Writers on Music: An Interview with Mysterious Skin Author Scott Heim

Scott HeimScott Heim has produced a heartbreaking body of work. His first novel, Mysterious Skin, was adapted into a feature film by Greg Araki and also for the stage, followed by In Awe a few years later. His most recent novel, 2008’s We Disappear: A Novel (P.S.), tackles the dark subjects of illness, drug addiction, and missing children. Heim has also released a book of poetry, and has maintained a music blog where he examines albums, promotes new artists, and shares his best-of lists.

As a musician, writing a novel seems so much harder than making an album. Having to make one huge thing that is completely coherent (usually) and somewhat linear and have a consistent voice… The novel, to me, is the ultimate achievement. I wonder if you feel the same way…

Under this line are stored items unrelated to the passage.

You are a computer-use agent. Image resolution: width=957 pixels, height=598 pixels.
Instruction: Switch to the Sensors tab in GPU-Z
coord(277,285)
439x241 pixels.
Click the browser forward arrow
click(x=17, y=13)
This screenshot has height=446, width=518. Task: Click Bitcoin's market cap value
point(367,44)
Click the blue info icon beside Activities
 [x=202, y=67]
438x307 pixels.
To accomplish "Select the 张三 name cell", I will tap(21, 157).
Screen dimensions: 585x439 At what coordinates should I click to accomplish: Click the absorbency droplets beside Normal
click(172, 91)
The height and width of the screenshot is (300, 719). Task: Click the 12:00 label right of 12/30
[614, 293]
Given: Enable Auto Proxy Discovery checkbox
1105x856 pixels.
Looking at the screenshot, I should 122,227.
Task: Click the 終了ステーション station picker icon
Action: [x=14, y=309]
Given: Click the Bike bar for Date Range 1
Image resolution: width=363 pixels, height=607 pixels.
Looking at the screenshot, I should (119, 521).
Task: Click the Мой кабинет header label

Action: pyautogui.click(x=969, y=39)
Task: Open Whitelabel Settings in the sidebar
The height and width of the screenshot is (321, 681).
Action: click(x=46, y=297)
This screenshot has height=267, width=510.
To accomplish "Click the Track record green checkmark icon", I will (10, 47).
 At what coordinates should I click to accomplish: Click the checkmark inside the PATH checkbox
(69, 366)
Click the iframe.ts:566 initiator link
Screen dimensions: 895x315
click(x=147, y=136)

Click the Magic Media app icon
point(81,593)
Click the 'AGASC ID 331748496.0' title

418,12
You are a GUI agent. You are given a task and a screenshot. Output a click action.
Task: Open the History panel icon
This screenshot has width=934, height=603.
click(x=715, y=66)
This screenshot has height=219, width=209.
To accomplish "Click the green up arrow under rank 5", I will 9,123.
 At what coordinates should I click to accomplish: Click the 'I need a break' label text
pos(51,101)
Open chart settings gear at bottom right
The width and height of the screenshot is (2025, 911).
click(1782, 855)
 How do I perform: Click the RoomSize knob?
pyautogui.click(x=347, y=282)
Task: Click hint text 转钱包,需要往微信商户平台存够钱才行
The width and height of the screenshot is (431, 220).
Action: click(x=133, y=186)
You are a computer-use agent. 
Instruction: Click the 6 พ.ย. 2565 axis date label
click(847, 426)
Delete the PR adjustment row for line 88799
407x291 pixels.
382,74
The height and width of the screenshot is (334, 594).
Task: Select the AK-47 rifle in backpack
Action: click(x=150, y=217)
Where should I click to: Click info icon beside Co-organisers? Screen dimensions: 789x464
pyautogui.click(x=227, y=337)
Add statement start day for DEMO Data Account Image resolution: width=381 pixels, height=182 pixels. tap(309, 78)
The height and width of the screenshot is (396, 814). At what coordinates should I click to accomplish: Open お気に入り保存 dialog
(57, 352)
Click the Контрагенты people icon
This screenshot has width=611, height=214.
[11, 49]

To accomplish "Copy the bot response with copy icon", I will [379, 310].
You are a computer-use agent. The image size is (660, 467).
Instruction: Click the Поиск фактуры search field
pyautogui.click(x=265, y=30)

I’m really flattered that you said that. At the risk of sounding self-important, I guess I do feel that writing a novel is sort of the ultimate achievement; then again, it’s also the most painful and lonely and potentially soul-destroying. The fact that fewer and fewer people read nowadays makes the task of writing a novel even more difficult–there’s always this feeling of, "What if I spend years writing this book, only to experience the pain of no publisher wanting to publish it or no audience wanting to read it?" But, after all this, I will also say that writing a novel is the ultimate in artistic power and control, in a way, because for the most part, the outcome relies solely on the novelist. There’s no producer or other band members giving their input, like in music; there are no actors or cinematographer adding to the product, like in film. Until the moment you finish the book and show it to your editor, it’s only you, the novelist, creating and shaping this little world you’ve created. I like that a lot. It really appeals to the control freak inside me. I can’t change the horrible world I’m living in, but I can create a world inside the novel.

A lot of the bands you’re into (some examples: The Smiths, Bark Psychosis, The Cure) make some really dark music. And your novels are pretty upsetting. Just on the borderline sometimes of being unbearably painful, but somehow still really entertaining. Do you ever need an escape from the gravity of your work, and how do you achieve that? Does listening to beautiful, moody music make it better or worse?

I wish I could say that taking breaks from writing pulls me away from some of the pain or difficulty of the material. But usually when a writer is immersed in finishing a novel–sometimes even in finishing a story or a piece of journalism–the gravity intrudes on his or her regular day-to-day life as well. But music, at least for me, can only make that difficulty more endurable. I think music is the greatest thing in the world. I admire and envy musicians like the ones you just mentioned who can have such power over a listener’s emotions. That influence and force is often instantaneous, whereas with writing fiction, it’s usually necessary to have a certain mysterious craft and skill to affect people in such ways. That’s the sort of thing I’m constantly searching for–that ability to affect the reader in the ways that my favorite musicians affect me as the listener.

Yeah, in music there are certain elements in the production that are sort of like short-cuts to triggering an emotional response. Like bringing in a string section on the last chorus. Or stepping up to a higher key all of a sudden. Can you think of anything comparable to that in the craft of writing?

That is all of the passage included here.